- [Excerpted passage]:
::::::::::
Otherwise I've been going through my stuff at home and picking out what I'm gonna bring back to Chicago with me. Just spray painted a bunch of picture frames for a project that I'm being particularly ambitious about. Ugh, JOBS. Kill me now. Sorry, just meant to whine about my fic not update you all on all mundane points of my life. Come talk to me, give me a reason to liiiiiive. Or another fic idea to write that won't get totally thrown off by one stupid little detail *sigh*.
michals: (I am immature)
I hung out with my friend S. last night. It was weird, she's getting married in the spring and she'll be the first of my friends to get married. We were hanging out at her house, and though it's technically her mom's house, my friend and her fiance live there and take care of the house and mow the lawn and everything. They both have jobs, they go to school part time, they're saving up for the wedding. We talked about the baby thing for god's sake. Sorry, it's just blowing my mind because she's so grown up and it's like she's getting started with her life and I don't feel like that about myself at all. I don't think I'll ever be that person, I don't know if I'm capable of it, but I'm fascinated watching my friends grow up.
michals: (!!)
Didn't work out tonight either - and I'm going to hate myself for it soon - but I was distracted by the shiny that is my new room. That's right, I am no longer sleeping on a couch in a living room but now have my very own bed, in my very own bedroom, in my very own apartment. I got all giddy about putting my clothes in my giant closet, but it only took two seconds because I realized I don't really have any clothes here. Or much of anything actually; it's mostly just a bed and a nightstand and some odds and ends. But whatever because it's mine and I have my own mattress from home and I get the most perfect breeze from the window when I sit just right and I am so tired and I get to sleep soon. My dad's taken over my bedroom back home and my room at my mom's is pretty much just a storage space right now so to go from that and sleeping on someone else's couch to having my own room - and my own bathroom! - is like heaven.
::::::::::
- [Directive 1]:
Could you arrange the listing's lines from the one containing "Quik Fix: (66, 388)" through the one containing "web tasarım (549, 2059)" as a JSON list of strings, one string per line, with blank lines left out?
The journal entries and the listing have nothing to do with each other.
::::::::::
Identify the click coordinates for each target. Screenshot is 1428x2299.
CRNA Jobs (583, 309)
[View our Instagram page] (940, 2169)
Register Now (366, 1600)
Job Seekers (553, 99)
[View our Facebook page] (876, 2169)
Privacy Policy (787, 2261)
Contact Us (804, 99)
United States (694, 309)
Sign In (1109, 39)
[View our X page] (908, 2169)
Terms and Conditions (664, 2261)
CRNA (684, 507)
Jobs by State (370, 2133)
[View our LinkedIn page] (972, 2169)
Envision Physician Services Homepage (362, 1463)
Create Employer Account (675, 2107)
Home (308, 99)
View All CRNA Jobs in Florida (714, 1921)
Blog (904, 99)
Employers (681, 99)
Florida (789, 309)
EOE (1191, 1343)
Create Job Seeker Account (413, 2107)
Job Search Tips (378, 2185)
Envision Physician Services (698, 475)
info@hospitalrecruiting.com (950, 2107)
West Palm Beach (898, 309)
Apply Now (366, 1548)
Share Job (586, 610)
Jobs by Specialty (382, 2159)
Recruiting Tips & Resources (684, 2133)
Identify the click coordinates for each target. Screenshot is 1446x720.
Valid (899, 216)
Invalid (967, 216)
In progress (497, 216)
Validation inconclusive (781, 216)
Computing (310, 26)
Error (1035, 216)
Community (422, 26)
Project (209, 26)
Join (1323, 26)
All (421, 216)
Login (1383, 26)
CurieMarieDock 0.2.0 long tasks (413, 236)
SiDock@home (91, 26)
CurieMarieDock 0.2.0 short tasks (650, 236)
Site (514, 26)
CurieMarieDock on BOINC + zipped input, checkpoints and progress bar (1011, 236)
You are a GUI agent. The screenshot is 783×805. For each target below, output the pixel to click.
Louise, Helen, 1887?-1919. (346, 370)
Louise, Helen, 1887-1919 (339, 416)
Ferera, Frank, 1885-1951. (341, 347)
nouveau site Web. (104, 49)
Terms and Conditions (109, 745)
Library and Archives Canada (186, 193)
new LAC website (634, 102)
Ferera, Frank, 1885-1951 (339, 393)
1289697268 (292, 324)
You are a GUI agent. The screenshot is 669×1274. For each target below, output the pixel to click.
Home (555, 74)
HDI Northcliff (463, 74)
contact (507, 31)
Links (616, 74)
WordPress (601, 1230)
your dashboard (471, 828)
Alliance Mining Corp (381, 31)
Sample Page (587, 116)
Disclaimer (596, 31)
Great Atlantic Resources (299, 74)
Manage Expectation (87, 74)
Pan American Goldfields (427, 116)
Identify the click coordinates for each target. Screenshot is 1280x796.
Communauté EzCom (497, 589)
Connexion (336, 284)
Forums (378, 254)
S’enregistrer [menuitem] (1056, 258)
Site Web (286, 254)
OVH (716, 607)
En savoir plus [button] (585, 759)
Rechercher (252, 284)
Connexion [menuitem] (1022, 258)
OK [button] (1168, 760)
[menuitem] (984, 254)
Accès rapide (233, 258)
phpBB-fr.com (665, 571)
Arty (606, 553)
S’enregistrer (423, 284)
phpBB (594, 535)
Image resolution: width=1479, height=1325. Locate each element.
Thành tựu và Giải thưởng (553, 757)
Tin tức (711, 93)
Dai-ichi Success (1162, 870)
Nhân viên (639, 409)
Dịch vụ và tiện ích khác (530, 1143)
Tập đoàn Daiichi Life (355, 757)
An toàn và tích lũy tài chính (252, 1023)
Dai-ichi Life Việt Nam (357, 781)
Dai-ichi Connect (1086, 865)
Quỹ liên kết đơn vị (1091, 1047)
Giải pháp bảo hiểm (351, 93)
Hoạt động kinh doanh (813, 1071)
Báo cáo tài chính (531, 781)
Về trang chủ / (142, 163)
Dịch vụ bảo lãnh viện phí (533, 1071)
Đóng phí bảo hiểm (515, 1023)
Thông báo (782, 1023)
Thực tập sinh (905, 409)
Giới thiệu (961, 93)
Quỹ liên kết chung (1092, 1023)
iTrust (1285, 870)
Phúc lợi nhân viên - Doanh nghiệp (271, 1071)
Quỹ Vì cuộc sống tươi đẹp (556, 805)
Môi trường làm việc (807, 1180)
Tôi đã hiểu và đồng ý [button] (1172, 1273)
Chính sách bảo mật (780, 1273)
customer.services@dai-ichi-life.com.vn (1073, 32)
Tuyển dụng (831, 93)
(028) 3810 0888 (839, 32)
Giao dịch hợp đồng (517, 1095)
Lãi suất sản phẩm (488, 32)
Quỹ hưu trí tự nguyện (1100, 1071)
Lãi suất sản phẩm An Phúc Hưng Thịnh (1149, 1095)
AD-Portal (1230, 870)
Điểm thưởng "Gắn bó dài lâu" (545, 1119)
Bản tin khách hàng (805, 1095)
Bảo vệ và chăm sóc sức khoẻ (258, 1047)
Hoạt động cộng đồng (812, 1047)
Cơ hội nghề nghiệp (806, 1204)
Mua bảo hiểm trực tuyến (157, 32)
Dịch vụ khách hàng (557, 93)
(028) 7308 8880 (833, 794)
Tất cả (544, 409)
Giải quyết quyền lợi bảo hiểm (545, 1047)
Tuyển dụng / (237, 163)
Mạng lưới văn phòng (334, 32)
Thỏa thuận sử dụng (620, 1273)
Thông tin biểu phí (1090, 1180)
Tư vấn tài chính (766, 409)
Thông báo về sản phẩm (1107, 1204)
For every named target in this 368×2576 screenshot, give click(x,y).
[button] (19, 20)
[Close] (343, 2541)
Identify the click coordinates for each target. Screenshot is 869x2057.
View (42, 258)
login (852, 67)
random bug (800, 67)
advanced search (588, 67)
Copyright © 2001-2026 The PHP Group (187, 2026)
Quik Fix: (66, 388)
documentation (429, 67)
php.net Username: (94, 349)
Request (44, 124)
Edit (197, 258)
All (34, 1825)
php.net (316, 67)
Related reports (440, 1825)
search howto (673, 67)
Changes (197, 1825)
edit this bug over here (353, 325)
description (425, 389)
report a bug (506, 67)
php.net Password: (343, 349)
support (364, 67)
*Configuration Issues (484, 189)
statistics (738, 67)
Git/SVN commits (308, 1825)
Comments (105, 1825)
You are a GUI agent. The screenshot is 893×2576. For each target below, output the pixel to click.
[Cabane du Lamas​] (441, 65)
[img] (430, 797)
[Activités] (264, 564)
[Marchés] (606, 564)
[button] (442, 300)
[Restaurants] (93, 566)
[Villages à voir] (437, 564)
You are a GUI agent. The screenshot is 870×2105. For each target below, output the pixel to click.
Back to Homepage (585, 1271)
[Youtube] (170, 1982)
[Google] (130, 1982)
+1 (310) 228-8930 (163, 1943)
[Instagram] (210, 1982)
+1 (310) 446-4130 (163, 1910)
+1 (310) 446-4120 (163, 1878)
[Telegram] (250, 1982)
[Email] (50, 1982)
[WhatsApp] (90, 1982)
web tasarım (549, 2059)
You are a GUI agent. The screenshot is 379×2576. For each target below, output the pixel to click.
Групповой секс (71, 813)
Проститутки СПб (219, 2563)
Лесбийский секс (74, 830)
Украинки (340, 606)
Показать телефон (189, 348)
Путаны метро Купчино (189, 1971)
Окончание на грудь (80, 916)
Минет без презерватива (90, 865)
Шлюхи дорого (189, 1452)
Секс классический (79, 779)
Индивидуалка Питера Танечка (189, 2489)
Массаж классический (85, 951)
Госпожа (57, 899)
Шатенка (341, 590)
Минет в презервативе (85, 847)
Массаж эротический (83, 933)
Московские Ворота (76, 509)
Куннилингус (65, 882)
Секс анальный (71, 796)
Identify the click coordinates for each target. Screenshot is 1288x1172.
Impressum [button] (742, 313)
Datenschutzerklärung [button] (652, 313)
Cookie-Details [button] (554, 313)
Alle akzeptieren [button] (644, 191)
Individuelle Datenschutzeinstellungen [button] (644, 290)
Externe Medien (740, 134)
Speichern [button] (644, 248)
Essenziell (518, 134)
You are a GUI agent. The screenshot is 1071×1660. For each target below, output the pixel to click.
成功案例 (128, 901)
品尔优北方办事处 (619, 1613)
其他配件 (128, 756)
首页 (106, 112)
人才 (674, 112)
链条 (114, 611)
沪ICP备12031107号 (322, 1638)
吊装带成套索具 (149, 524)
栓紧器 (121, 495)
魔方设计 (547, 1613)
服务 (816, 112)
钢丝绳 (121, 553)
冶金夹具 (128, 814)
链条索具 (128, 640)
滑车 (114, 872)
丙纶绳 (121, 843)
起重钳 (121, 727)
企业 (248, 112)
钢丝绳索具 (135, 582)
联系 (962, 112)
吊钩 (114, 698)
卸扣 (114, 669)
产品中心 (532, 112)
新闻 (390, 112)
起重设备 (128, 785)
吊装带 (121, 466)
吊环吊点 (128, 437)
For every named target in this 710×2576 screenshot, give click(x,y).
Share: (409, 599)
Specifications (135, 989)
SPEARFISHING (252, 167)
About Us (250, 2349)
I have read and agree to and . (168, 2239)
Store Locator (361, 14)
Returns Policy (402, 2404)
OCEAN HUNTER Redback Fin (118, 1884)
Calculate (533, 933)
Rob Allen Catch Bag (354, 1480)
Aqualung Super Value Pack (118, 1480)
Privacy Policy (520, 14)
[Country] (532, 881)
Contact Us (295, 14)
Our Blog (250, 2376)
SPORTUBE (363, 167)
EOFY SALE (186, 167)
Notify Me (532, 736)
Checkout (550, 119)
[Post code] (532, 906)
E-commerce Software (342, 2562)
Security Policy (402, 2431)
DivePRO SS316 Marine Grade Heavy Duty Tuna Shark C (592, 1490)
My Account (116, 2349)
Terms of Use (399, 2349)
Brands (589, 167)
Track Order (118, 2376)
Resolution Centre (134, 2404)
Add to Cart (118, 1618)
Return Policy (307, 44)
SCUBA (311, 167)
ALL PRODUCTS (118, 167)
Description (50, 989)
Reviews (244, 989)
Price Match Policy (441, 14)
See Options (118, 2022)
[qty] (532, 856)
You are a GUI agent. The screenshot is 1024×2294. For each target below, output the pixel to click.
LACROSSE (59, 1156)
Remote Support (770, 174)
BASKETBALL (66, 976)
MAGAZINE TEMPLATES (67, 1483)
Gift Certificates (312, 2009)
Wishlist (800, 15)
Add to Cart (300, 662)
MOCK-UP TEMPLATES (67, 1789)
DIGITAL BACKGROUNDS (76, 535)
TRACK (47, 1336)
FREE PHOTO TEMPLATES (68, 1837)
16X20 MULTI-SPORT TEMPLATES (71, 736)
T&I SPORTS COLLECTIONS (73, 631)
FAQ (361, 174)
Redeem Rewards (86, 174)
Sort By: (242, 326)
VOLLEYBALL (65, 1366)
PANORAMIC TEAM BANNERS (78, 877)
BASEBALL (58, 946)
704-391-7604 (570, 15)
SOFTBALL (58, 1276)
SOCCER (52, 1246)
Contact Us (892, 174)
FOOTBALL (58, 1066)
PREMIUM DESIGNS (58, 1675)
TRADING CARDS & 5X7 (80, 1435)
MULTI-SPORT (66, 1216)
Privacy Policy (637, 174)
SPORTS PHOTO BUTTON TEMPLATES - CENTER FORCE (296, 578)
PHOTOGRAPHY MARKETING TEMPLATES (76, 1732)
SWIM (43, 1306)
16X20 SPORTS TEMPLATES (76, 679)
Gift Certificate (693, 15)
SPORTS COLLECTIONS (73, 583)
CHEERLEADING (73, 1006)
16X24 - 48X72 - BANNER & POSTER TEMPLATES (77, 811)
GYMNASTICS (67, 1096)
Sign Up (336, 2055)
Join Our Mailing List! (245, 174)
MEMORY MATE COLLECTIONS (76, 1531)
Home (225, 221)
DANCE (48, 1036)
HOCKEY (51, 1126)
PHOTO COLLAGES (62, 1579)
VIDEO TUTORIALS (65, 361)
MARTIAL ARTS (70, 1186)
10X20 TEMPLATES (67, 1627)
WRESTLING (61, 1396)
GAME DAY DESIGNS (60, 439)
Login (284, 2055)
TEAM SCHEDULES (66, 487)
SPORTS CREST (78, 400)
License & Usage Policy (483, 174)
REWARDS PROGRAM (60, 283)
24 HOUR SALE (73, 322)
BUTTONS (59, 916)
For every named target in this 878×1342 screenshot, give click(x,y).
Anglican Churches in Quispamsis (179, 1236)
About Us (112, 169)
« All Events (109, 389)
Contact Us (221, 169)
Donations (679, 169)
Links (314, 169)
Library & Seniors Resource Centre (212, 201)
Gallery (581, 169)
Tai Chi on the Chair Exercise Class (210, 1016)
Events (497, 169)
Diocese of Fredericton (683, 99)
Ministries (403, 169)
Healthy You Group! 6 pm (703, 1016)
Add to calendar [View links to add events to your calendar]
::::::::::
- [Directive 2]:
In the journal entries, what did the writer spray paint for a project?

- [Correct answer 1]:
[
  "Quik Fix: (66, 388)",
  "documentation (429, 67)",
  "php.net Username: (94, 349)",
  "Request (44, 124)",
  "Edit (197, 258)",
  "All (34, 1825)",
  "php.net (316, 67)",
  "Related reports (440, 1825)",
  "search howto (673, 67)",
  "Changes (197, 1825)",
  "edit this bug over here (353, 325)",
  "description (425, 389)",
  "report a bug (506, 67)",
  "php.net Password: (343, 349)",
  "support (364, 67)",
  "*Configuration Issues (484, 189)",
  "statistics (738, 67)",
  "Git/SVN commits (308, 1825)",
  "Comments (105, 1825)",
  "You are a GUI agent. The screenshot is 893×2576. For each target below, output the pixel to click.",
  "[Cabane du Lamas​] (441, 65)",
  "[img] (430, 797)",
  "[Activités] (264, 564)",
  "[Marchés] (606, 564)",
  "[button] (442, 300)",
  "[Restaurants] (93, 566)",
  "[Villages à voir] (437, 564)",
  "You are a GUI agent. The screenshot is 870×2105. For each target below, output the pixel to click.",
  "Back to Homepage (585, 1271)",
  "[Youtube] (170, 1982)",
  "[Google] (130, 1982)",
  "+1 (310) 228-8930 (163, 1943)",
  "[Instagram] (210, 1982)",
  "+1 (310) 446-4130 (163, 1910)",
  "+1 (310) 446-4120 (163, 1878)",
  "[Telegram] (250, 1982)",
  "[Email] (50, 1982)",
  "[WhatsApp] (90, 1982)",
  "web tasarım (549, 2059)"
]

- [Correct answer 2]:
A bunch of picture frames.